▶ **Problem details**
Render everything in the records below from the line containing "Image resolution: width=724" down to the line containing "lon-label: 129E is", both included, as a Markdown table with the columns Number and Text. Give one row per line, numbered in order, and leave out blank lines.

▶ **Data for this exercise**

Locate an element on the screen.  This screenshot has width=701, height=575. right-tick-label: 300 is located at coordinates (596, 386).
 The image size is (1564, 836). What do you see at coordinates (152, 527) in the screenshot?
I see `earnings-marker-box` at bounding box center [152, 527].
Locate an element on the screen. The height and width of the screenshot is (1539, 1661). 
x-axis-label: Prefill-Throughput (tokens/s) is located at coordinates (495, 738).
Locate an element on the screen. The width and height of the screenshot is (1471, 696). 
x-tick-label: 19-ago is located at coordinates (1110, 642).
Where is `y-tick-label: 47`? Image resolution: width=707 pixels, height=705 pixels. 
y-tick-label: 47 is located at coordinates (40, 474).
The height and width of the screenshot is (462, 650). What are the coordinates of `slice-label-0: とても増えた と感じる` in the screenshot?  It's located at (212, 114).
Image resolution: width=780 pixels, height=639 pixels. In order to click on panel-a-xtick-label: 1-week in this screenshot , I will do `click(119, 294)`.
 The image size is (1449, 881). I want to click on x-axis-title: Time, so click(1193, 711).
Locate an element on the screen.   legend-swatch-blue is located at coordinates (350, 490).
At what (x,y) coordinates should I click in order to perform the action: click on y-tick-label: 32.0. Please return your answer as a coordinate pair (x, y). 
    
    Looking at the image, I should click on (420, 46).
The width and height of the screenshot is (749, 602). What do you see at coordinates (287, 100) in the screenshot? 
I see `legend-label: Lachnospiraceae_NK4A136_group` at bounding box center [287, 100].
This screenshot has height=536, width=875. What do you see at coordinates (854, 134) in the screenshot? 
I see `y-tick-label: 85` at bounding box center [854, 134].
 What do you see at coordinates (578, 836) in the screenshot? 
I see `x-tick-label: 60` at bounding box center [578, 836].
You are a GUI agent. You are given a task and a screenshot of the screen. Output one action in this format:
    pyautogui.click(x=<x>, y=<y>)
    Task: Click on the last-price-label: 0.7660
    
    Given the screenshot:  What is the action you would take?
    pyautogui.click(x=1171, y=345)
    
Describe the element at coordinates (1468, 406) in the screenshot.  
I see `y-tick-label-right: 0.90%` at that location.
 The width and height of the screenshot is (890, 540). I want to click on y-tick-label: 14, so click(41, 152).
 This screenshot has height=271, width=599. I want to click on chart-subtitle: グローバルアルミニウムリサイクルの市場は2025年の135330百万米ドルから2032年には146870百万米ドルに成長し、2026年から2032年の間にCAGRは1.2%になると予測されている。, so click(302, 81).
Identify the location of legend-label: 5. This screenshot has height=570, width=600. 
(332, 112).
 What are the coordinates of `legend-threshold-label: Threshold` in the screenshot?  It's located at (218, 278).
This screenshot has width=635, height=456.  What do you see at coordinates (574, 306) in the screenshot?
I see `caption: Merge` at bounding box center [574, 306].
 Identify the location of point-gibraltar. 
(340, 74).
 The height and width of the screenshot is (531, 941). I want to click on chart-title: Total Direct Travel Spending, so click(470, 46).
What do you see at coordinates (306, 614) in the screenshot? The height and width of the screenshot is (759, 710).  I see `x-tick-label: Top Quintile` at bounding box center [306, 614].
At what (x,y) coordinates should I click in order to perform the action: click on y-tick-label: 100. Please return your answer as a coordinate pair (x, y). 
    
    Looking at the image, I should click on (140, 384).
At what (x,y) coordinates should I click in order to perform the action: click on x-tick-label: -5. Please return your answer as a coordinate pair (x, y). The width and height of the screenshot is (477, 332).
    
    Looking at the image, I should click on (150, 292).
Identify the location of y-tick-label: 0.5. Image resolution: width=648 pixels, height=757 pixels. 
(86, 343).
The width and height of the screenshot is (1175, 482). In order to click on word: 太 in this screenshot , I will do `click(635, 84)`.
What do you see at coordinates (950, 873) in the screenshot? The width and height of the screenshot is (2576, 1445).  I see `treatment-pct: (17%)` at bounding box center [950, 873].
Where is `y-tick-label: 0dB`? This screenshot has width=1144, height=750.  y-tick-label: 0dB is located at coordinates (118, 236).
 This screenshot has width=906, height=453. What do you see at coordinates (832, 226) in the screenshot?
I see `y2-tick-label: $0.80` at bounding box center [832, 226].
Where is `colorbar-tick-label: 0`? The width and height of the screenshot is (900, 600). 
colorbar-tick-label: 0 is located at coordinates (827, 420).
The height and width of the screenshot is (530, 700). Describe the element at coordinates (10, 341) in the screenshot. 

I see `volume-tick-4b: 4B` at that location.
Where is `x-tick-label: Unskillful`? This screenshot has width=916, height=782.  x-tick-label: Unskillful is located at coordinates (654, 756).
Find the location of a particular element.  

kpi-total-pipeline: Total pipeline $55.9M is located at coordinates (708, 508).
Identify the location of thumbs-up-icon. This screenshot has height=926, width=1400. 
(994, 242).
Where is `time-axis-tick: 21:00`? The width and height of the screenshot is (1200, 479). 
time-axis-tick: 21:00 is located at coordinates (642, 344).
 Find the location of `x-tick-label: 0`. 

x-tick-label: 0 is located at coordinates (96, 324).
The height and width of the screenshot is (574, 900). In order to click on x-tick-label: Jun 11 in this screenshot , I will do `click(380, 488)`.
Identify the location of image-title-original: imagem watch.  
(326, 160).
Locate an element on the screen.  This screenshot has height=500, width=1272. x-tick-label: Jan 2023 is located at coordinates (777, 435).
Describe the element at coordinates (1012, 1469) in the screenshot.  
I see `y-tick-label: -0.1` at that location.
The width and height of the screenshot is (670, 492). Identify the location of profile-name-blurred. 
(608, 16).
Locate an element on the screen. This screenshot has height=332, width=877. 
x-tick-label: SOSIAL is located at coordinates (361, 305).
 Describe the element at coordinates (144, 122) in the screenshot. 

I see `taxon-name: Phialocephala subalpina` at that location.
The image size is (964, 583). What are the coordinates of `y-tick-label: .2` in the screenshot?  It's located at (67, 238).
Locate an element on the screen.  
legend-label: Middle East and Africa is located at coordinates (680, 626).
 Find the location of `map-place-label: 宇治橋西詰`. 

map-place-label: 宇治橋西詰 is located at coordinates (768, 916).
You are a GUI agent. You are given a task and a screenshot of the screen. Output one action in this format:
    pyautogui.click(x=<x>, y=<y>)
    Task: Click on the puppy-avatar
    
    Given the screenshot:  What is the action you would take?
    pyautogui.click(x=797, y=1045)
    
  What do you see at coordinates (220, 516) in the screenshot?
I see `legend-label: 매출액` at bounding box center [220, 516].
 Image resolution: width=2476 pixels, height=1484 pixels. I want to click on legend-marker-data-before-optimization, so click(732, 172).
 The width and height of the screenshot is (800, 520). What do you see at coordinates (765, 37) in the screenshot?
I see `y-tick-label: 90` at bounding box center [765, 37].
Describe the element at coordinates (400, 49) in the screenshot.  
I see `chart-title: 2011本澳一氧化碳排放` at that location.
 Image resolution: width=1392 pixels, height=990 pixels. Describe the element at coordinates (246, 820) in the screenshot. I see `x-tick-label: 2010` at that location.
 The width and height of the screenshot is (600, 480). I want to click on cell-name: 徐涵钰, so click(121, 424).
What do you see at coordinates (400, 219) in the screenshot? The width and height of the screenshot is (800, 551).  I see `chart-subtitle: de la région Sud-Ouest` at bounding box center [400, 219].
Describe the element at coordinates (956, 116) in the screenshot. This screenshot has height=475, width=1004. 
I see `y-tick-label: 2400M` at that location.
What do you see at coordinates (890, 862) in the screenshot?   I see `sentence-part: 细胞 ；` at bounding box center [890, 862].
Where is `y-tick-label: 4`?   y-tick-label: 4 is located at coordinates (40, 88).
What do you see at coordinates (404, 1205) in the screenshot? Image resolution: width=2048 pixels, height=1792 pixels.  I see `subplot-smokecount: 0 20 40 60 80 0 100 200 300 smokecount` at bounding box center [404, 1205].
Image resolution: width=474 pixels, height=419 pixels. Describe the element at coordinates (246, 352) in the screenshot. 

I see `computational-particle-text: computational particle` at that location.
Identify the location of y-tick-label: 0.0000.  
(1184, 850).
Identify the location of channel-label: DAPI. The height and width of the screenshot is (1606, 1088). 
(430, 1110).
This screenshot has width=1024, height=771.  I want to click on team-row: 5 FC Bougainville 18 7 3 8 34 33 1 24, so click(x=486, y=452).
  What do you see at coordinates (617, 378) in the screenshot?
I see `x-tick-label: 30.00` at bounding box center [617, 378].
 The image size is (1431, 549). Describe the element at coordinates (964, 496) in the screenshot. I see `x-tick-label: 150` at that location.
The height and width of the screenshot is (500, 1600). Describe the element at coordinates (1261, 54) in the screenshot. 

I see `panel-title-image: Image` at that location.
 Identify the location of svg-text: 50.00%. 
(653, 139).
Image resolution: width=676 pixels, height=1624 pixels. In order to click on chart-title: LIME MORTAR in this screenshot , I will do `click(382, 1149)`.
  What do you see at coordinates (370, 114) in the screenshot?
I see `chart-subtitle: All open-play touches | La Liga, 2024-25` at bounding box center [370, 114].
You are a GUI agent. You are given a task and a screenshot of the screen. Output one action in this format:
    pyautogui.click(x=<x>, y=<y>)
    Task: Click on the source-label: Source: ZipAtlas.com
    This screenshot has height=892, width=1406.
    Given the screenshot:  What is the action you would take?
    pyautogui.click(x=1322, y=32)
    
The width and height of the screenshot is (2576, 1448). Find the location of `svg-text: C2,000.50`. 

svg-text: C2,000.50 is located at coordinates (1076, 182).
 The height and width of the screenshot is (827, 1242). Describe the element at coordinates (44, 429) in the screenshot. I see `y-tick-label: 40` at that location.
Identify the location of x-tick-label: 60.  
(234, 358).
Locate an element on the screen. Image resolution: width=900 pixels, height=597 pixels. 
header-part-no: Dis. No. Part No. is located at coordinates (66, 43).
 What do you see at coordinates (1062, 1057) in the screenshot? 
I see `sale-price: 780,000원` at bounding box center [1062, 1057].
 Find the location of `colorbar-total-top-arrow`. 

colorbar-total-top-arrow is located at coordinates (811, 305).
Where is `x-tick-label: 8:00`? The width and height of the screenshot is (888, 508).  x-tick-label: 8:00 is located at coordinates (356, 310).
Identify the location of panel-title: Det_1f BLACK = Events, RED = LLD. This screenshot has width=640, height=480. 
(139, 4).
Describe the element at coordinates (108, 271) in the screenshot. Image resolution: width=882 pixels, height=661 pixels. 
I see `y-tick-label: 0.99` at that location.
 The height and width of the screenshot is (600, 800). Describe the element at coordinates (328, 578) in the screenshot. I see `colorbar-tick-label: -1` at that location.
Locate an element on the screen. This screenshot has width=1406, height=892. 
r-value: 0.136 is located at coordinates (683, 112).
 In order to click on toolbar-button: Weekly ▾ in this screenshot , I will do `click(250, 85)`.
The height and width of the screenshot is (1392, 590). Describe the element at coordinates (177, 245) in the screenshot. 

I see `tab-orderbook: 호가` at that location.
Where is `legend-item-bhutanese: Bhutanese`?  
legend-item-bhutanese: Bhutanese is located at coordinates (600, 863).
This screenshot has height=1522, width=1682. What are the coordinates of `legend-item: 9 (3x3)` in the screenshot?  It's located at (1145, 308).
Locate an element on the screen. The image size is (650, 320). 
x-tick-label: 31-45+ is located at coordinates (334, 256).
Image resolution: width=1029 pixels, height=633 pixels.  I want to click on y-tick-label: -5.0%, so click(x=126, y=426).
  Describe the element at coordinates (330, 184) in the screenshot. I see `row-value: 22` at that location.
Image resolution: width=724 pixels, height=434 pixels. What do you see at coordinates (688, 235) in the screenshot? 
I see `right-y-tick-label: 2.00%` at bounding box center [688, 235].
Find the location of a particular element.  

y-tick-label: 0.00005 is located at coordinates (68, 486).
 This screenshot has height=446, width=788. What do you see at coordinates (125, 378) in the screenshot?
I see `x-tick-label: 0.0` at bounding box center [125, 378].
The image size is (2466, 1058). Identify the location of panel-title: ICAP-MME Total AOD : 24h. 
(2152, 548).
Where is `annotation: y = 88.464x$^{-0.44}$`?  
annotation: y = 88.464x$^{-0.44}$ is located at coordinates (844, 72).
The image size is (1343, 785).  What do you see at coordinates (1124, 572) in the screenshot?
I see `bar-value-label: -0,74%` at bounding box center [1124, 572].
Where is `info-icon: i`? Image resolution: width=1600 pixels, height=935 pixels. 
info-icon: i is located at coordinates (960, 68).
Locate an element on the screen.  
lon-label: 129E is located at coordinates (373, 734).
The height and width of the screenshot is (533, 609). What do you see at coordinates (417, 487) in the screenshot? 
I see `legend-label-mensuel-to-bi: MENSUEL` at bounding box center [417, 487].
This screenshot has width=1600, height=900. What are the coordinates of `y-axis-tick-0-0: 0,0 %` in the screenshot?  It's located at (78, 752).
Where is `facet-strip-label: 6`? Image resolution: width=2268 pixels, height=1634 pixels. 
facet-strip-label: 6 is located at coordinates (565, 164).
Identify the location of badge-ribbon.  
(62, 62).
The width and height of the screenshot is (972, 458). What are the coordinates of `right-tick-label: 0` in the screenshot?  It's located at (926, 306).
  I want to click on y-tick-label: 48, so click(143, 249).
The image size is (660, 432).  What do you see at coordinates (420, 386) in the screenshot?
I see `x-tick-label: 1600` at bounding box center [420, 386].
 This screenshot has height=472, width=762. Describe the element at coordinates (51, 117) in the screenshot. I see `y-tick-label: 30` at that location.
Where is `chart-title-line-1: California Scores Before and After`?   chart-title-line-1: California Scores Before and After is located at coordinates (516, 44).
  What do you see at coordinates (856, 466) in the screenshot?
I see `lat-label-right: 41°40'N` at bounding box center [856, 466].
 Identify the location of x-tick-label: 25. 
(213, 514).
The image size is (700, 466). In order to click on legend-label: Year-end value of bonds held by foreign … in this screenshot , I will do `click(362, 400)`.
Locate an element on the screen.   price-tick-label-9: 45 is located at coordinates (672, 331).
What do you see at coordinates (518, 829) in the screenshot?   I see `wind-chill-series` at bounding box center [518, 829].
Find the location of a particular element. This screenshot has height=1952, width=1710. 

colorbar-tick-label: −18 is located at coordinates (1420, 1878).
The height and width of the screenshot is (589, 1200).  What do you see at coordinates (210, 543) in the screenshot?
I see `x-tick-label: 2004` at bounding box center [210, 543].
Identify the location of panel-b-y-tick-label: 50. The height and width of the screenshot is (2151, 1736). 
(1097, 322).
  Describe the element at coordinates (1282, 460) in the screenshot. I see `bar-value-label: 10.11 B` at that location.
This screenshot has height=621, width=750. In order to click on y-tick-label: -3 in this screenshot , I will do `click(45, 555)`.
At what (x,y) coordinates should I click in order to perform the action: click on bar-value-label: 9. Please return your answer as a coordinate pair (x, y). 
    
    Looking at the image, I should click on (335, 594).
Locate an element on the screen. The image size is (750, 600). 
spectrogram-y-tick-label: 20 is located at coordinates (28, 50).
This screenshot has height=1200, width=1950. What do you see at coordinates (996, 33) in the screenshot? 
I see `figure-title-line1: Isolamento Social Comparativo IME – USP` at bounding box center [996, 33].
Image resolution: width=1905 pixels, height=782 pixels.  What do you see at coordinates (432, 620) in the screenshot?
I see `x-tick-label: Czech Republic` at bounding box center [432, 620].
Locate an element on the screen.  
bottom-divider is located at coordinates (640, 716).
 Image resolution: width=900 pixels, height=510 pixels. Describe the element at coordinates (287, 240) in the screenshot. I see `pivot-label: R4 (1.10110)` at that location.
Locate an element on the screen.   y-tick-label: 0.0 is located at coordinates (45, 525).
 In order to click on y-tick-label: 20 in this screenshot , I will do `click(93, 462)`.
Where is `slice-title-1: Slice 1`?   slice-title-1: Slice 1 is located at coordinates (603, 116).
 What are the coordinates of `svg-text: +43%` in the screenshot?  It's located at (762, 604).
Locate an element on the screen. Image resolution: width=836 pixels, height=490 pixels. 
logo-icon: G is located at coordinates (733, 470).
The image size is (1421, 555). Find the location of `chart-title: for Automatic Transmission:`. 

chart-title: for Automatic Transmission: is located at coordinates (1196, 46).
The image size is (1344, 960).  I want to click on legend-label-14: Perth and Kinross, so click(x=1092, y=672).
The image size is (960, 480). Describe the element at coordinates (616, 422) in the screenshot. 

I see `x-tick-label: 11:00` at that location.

▶ **Your response**
| Number | Text |
|---|---|
| 1 | Image resolution: width=724 pixels, height=434 pixels. What do you see at coordinates (688, 235) in the screenshot?  |
| 2 | I see `right-y-tick-label: 2.00%` at bounding box center [688, 235]. |
| 3 | Find the location of a particular element.   |
| 4 | y-tick-label: 0.00005 is located at coordinates (68, 486). |
| 5 |  This screenshot has height=446, width=788. What do you see at coordinates (125, 378) in the screenshot? |
| 6 | I see `x-tick-label: 0.0` at bounding box center [125, 378]. |
| 7 | The image size is (2466, 1058). Identify the location of panel-title: ICAP-MME Total AOD : 24h.  |
| 8 | (2152, 548). |
| 9 | Where is `annotation: y = 88.464x$^{-0.44}$`?   |
| 10 | annotation: y = 88.464x$^{-0.44}$ is located at coordinates (844, 72). |
| 11 | The image size is (1343, 785).  What do you see at coordinates (1124, 572) in the screenshot? |
| 12 | I see `bar-value-label: -0,74%` at bounding box center [1124, 572]. |
| 13 | Where is `info-icon: i`? Image resolution: width=1600 pixels, height=935 pixels.  |
| 14 | info-icon: i is located at coordinates (960, 68). |
| 15 | Locate an element on the screen.   |
| 16 | lon-label: 129E is located at coordinates (373, 734). |